Paris, 28 janvier 1880, mardi soir 2 h ½
J’espère, mon cher bien-aimé, que c’est pour la dernière fois aujourd’hui que tu dors dans la journée. Demain, nous réintégrerons des habitudes plus normales et plus hygiéniques pour ta santé, en reprenant nos promenades chaque fois qu’il n’y aura pas de Sénat. En attendant, profite encore aujourd’hui du repos prolongé dont tu t’indulges au grand ennui de tes excellents docteurs [1]. Moi, pendant ce temps-là, je tâche à faire aller ma pendule qui s’obstine à ne pas vouloir marcher [2]. Et puis, je te fais souvenir que tu continues à ne me donner aucun argent, ce qui n’empêche pas la dépense quotidienne d’aller son train. Ce matin encore, j’ai payé de la bougie 18 F. 90,
et de l’eau de Walls…a 18 F. 75.
en dehors de la dépense de la cuisine,
avant-hier montant à 67 F. 65,
et celle d’hier à …a 65 F. 10,
total à rembourser ...a 169 F. 80,
ainsi que tu pourras le vérifier sur le livre même de Rosalie. Quant à l’emploi des cinq cents francs, je t’en ai donné le détail que tu pourras vérifier également. Ça n’est pas très amusant pour toi, ni pour moi, que ces quémanderies d’argent, et je ne m’y résigne que par obéissance à ta volonté.

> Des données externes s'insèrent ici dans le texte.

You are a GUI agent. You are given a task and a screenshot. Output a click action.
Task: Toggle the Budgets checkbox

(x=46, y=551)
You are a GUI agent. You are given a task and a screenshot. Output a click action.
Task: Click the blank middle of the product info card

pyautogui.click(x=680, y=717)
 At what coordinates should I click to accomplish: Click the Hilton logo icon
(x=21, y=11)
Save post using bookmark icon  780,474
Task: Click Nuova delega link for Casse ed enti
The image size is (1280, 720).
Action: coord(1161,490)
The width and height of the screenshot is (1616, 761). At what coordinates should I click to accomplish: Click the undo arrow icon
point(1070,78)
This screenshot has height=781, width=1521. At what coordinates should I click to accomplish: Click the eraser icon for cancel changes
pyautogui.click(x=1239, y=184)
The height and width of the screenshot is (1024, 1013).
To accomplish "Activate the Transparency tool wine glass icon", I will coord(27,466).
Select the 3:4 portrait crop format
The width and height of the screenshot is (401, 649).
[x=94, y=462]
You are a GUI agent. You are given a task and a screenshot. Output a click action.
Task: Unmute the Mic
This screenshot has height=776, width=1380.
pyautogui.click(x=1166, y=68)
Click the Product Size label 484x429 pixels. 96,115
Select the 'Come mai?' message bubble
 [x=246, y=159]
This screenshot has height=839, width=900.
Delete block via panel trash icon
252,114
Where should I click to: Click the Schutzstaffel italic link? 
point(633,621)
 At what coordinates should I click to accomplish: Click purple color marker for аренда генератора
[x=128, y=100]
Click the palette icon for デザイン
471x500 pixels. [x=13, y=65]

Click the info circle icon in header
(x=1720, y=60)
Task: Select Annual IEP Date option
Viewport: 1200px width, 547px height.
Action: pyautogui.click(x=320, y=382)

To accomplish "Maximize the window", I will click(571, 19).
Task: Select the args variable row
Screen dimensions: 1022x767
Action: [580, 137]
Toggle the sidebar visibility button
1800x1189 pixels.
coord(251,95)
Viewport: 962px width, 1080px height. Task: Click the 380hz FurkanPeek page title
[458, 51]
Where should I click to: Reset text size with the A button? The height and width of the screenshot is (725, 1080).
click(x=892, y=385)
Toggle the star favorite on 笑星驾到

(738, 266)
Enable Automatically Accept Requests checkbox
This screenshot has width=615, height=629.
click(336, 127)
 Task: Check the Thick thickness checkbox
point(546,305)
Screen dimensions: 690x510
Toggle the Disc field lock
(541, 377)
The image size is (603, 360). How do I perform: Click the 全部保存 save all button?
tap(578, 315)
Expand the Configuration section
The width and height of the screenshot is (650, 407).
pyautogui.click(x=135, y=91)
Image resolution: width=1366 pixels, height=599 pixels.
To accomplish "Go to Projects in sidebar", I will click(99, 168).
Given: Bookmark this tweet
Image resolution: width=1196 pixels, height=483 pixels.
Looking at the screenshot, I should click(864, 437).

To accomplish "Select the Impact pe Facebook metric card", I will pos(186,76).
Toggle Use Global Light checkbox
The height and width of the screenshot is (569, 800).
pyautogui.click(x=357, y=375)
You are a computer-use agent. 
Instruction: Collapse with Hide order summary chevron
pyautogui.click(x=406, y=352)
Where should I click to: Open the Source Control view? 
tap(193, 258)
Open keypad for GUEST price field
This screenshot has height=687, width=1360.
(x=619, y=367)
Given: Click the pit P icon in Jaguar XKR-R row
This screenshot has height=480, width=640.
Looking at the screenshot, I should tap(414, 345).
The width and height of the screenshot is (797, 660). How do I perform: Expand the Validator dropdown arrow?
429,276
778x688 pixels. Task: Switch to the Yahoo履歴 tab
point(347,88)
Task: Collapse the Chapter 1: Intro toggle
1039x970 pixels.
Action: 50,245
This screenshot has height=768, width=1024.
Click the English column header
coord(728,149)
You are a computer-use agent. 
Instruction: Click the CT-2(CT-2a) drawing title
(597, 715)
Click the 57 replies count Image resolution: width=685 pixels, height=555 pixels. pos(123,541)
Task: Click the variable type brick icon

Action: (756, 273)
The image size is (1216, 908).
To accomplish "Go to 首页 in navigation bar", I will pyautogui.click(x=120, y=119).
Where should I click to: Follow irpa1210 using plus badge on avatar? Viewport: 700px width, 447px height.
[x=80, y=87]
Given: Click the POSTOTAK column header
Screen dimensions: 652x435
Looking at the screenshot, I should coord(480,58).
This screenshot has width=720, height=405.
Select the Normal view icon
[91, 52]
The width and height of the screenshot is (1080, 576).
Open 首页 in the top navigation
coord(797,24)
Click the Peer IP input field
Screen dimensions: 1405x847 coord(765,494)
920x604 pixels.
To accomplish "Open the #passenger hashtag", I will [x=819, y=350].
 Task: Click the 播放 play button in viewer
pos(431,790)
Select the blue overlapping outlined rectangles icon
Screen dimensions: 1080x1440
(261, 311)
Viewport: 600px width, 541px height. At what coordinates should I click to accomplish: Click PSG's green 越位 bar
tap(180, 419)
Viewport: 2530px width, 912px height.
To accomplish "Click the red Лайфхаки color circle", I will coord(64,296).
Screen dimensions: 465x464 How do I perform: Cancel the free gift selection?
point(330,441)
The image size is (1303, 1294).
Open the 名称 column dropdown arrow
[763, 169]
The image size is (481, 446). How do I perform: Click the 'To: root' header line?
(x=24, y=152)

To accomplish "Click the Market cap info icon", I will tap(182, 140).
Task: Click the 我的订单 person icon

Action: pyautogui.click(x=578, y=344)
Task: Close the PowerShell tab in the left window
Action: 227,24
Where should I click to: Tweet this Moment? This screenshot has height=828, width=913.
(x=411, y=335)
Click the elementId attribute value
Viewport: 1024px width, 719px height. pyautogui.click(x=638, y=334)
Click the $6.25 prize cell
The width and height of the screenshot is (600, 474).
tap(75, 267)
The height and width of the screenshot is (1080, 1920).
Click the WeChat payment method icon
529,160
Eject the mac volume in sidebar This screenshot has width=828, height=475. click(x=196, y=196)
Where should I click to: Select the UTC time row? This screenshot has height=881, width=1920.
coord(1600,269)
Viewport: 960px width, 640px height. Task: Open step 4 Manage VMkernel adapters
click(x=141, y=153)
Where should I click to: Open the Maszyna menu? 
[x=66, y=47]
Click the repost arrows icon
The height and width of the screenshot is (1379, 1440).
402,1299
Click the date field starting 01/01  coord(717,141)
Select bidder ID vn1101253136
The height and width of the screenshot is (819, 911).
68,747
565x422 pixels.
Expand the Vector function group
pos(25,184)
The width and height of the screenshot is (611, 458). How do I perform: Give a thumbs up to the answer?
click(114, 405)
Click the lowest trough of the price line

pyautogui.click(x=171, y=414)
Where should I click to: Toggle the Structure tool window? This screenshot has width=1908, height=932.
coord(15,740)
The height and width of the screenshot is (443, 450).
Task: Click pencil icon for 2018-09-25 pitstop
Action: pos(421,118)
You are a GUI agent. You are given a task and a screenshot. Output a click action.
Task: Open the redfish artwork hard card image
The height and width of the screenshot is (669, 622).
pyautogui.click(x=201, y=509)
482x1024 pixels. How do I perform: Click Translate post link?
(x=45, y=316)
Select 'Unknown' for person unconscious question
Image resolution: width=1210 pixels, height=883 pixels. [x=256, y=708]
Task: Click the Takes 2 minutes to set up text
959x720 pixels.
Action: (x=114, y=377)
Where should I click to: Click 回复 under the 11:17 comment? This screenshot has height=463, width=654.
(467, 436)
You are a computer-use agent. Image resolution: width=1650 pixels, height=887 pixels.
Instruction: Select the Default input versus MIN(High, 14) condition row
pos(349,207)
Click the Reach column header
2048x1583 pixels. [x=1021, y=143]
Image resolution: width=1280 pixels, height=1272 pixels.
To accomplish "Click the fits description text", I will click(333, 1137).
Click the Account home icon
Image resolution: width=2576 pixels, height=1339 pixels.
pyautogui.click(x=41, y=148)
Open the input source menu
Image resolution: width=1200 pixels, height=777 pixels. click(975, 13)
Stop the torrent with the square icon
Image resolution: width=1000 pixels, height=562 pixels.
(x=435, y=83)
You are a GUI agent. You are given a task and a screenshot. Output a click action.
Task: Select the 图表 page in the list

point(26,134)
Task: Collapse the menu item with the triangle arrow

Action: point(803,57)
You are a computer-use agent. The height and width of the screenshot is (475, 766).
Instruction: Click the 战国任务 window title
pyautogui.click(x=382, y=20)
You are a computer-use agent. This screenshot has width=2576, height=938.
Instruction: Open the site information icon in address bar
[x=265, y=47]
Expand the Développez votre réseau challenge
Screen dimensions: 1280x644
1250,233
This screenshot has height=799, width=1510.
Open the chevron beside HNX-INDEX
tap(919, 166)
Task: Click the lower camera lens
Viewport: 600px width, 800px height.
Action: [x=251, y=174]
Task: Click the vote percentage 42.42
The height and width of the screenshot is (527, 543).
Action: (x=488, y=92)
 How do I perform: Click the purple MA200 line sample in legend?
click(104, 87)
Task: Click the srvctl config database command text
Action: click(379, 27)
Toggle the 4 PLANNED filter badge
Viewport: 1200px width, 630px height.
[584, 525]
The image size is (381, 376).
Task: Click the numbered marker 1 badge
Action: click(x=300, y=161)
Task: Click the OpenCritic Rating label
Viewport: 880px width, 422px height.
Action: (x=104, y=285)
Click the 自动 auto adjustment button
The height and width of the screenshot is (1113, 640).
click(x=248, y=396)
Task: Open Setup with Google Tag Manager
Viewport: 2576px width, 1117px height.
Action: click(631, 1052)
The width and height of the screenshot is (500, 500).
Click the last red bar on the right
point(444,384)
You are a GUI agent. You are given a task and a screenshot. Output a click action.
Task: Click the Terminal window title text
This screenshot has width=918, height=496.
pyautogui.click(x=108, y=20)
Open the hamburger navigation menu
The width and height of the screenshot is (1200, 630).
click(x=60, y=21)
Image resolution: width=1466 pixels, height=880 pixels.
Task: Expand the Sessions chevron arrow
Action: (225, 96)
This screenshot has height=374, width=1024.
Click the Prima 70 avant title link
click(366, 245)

Autre embêtement : Charamaule qui craint le froid, encore plus qu’il ne désire savoir de tes nouvelles, me prie de lui écrire où en est ta santé. J’avoue que cette corvée me coûte extrêmement, et je n’ai pas encore pu m’y décider. Quant à nos princes de Lusignan [3], ils envoient ou ils viennent tous les jours savoir comment tu vas. Il est vrai que leur sollicitude est quelque peu intéressée mais il ne faut pas y regarder de trop près et puis, je t’aime, je t’aime, et je t’aime.
[Adresse]
Monsieur Victor Hugo
BnF, Mss, NAF 16401, f. 28
Transcription de Blandine Bourdy et Claire Josselin
a) les points de suspension courent jusqu’au bout de la ligne.